The power to cut off funds is important for civil rights, but Trump is abusing it
The Trump administration is withholding and threatening to withhold federal funding for universities without even pretending to make a finding of discrimination.

Over the last few weeks, as the Trump administration has withheld and threatened to withhold federal funding for universities and other recipients of federal assistance under the guise of civil rights enforcement, we have received calls asking, essentially, is that how civil rights law works?
Can the federal government run roughshod over federal funding recipients and terminate funds without making a finding of discrimination?
Two lawsuits — one brought by faculty at Columbia University and the other by Harvard College — argue that the Trump administration’s actions violate constitutional guarantees of freedom of speech as well as due process. As former federal officials with responsibility for civil rights enforcement, we support Harvard and others who refuse to be bullied.
The civil rights laws the Trump administration is purporting to enforce establish core prohibitions against discrimination. Indeed, any agency or organization accepting federal funds should be required to comply with them. But withholding funds without any actual finding of a civil rights violation or other due process is an act of political bullying rather than law enforcement. It fits into the larger pattern of an administration that seems uninterested in the constraints the law places on arbitrary government action.
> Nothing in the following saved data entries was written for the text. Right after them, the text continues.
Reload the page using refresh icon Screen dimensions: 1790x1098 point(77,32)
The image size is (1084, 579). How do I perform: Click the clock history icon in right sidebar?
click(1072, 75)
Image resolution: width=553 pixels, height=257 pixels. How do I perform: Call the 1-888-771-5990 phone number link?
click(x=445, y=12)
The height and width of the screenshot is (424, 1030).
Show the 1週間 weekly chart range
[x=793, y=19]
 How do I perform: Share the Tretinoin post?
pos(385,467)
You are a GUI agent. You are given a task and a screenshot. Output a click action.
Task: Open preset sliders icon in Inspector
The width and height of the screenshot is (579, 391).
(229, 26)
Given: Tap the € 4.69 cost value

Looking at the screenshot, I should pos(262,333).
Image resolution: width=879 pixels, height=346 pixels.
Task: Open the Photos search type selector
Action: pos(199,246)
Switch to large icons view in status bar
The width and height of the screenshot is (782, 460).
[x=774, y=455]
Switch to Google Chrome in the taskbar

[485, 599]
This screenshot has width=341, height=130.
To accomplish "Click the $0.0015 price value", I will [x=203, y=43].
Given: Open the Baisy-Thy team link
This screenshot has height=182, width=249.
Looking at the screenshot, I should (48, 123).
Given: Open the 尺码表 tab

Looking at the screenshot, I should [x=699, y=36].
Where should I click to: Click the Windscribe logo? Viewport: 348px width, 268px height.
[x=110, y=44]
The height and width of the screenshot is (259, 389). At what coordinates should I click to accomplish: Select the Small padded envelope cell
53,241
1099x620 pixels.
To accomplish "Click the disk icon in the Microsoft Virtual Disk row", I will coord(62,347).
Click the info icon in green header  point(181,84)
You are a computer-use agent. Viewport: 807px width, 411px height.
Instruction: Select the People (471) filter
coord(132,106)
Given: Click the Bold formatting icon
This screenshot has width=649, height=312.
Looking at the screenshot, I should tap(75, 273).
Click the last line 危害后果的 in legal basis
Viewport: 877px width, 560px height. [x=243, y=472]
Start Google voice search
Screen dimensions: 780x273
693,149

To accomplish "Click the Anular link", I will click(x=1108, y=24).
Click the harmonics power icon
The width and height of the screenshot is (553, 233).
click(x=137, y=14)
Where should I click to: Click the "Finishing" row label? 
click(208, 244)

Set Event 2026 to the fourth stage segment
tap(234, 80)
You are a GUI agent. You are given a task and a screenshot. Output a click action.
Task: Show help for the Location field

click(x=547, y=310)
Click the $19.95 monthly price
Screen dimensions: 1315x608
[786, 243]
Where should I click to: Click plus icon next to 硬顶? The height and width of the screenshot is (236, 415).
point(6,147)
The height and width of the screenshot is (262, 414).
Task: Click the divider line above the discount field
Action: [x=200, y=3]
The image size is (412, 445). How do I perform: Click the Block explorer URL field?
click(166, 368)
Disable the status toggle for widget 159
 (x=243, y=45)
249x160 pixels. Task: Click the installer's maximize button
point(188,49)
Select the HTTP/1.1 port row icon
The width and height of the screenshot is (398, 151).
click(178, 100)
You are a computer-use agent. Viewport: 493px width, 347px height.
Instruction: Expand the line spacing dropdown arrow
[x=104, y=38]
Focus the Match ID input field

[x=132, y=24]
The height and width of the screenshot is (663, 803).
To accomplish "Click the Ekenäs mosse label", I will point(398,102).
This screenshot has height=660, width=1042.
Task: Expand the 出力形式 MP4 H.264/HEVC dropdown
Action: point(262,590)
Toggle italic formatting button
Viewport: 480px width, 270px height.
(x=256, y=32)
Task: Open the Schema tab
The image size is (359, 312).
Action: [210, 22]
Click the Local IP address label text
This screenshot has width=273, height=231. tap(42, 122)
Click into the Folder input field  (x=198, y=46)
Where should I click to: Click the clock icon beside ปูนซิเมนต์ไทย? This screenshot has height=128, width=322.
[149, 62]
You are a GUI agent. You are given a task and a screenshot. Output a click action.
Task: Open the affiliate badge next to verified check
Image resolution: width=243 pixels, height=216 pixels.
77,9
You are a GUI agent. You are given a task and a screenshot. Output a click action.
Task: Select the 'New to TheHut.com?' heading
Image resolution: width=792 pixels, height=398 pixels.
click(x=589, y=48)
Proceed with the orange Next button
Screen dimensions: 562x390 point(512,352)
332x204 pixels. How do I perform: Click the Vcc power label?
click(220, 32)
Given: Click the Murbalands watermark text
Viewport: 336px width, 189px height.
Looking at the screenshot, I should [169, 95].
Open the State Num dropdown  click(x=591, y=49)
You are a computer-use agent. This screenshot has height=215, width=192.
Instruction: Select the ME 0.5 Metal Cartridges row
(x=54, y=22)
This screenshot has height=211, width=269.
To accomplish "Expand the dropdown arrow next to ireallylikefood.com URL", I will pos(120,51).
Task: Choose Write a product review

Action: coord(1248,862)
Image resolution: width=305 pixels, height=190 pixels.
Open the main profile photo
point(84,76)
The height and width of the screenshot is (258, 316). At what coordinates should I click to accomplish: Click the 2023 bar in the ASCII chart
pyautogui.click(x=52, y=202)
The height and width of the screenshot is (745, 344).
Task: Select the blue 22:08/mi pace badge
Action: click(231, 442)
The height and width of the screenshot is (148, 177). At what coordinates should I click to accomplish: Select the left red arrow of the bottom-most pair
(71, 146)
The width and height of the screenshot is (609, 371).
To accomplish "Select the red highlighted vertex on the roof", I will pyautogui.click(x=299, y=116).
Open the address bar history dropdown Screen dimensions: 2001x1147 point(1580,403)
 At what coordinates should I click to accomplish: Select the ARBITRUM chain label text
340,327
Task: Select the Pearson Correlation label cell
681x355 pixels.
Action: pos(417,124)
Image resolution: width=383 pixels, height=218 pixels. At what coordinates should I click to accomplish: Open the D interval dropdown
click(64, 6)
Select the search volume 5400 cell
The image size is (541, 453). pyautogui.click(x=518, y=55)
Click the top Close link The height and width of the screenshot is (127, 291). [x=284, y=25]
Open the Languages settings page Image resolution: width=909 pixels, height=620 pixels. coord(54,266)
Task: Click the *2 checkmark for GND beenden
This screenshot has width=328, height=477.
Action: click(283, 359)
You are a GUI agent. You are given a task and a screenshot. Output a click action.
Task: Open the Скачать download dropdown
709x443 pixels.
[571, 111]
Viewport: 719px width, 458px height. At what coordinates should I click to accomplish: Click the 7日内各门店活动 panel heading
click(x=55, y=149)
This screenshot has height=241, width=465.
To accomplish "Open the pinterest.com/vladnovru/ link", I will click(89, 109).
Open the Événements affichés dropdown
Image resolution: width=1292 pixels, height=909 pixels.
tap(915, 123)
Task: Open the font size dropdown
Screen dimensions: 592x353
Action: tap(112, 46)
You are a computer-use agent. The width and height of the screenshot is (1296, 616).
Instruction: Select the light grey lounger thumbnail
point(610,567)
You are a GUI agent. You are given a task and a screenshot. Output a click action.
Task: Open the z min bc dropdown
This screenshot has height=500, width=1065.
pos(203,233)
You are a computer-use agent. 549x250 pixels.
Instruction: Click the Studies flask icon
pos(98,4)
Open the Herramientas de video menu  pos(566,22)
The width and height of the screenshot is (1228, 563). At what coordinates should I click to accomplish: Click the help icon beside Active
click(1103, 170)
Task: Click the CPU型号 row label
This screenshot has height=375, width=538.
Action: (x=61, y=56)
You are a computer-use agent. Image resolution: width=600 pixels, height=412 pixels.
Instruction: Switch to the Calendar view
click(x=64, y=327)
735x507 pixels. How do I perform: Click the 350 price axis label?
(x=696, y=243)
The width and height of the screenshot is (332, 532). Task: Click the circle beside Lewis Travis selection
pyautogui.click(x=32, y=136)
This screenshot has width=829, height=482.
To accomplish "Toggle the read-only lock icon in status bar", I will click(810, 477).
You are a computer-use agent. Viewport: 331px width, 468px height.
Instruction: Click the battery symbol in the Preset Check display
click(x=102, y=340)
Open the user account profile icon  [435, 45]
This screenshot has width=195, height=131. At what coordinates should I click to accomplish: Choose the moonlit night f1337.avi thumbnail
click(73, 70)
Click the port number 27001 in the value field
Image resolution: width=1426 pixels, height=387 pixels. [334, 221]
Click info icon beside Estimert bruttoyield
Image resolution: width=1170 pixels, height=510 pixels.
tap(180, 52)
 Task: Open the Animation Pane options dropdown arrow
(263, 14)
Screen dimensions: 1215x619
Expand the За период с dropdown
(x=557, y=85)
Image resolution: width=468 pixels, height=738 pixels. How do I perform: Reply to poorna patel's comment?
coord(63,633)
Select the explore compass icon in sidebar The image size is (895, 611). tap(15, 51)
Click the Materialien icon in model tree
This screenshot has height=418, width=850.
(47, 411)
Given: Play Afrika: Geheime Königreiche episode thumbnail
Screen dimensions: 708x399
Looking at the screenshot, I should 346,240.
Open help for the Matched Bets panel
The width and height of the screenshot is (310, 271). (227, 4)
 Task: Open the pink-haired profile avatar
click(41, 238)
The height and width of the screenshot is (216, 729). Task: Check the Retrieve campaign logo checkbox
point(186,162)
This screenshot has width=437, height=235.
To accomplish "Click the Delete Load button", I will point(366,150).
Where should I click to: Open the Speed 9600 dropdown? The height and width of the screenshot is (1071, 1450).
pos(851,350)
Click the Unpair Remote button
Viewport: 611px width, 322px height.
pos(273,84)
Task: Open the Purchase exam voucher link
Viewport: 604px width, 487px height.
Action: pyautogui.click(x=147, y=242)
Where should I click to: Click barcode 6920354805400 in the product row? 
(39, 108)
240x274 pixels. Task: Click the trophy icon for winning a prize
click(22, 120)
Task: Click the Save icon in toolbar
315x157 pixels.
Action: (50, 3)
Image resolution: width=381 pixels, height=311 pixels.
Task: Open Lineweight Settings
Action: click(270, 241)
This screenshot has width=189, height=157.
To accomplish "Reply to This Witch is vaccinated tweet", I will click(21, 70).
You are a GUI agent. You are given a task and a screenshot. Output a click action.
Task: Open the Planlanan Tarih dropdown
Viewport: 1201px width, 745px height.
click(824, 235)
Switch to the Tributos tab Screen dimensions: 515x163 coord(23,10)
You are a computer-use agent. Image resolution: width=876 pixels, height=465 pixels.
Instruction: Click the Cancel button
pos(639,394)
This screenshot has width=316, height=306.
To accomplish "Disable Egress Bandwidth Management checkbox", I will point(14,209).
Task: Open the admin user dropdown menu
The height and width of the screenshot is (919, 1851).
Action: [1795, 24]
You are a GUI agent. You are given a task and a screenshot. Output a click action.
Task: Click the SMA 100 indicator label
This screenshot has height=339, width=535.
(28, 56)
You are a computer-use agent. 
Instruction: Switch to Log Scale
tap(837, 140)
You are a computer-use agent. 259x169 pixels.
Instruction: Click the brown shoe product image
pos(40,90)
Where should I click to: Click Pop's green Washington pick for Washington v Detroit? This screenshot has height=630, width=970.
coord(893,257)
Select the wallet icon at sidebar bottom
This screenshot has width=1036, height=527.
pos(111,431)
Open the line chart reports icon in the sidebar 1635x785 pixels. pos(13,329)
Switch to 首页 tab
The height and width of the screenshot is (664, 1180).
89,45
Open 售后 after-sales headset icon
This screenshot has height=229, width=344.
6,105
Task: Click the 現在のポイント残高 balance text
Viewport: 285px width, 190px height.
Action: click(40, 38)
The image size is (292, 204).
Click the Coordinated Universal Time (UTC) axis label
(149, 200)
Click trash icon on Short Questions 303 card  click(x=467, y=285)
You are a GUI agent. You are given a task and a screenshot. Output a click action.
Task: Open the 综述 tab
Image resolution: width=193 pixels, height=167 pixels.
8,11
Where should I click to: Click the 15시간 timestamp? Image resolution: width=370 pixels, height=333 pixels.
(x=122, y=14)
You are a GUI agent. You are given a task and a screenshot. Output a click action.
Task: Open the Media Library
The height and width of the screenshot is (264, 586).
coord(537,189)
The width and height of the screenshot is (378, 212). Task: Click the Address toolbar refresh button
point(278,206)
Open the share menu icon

Title VI of Civil Rights Act of 1964 prohibits discrimination based on race, color, and national origin by programs that receive federal financial assistance. It was signed into law by President Lyndon Johnson at a time when “White” and “Colored” signs still hung over hospital doors and water fountains. It sent a clear message to any public agency or private organization receiving federal funds that those signs had to come down.
Title VI forms part of a comprehensive federal non-discrimination mandate for recipients of federal funds, along with other civil rights laws. Collectively, these laws prohibit discrimination and segregation on the basis of race, color, national origin (including English proficiency), disability, and age by programs or activities receiving just about any kind of federal financial assistance — educational and housing programs, health care services, transportation systems, and environmental agencies. They also prohibit discrimination on the basis of sex in educational and health programs receiving federal financial assistance.
It is the role of federal civil rights offices to hold recipients of funds accountable for complying with civil rights laws. Generally, this can be accomplished through other, less dramatic means, but as a last resort an agency sometimes must use the leverage that potential termination of federal funding provides. Important restraints are written into the law to prevent the misuse of power.
Universities, hospitals, city governments, environmental agencies, and other recipients of federal funds all have the right to see and challenge the government’s evidence of noncompliance; to reach voluntary resolution; and to appeal any decision to withdraw federal funds before funds are terminated. The federal government may not terminate or refuse to grant financial assistance without an express finding of failure to comply with requirements and an opportunity for a hearing. And even then, funding cannot be cut off unless the agency has determined that compliance cannot be secured by voluntary means. Agencies must also provide a written report to committees in Congress and then wait 30 days before taking action to terminate funding.
Sometimes the wheels of justice turn slowly, but due process is fundamental to our system of government. Terminating funding has never been the goal — instead, enforcement agencies use funding termination as a last resort in their efforts to promote compliance while enabling recipients to continue to provide services to the public.
It is hard to imagine that the Trump administration, in its short time in office, has completed thorough investigations of each of the universities it has targeted. Certainly it has not released anything resembling a standard letter of findings setting out in detail the concrete violations it has found. There is no evidence to suggest that the administration has sought in good faith to work with the universities to remedy perceived violations of civil rights laws.
Of course, the supposed violations the administration alleges — most of them boiling down to the administration’s view that it is illegal for institutions to seek to make themselves more inclusive, not less — turn civil rights laws on their heads. Programs promoting diversity, equity, inclusion, and accessibility generally facilitate compliance with civil rights laws rather than violating them. But even if one finds merit in the administration’s position on DEI, recipients of federal funds have due process rights.
Neither an executive order nor a command by the White House can terminate federal funding by fiat. If the administration has reason to believe that a recipient of federal funds is violating civil rights law, then let it follow established process — investigate and make a determination grounded in factual findings and application of law — rather than use political rhetoric to violate the very laws it is purporting to enforce.
Marianne Engelman-Lado, Leslie Proll, Sasha Samberg-Champion, and Jocelyn Samuels are civil rights lawyers who had responsibilities for civil rights enforcement at the EPA and the Departments of Transportation, Housing and Urban Development, Justice, and Health and Human Services, respectively, during the Biden and Obama administrations.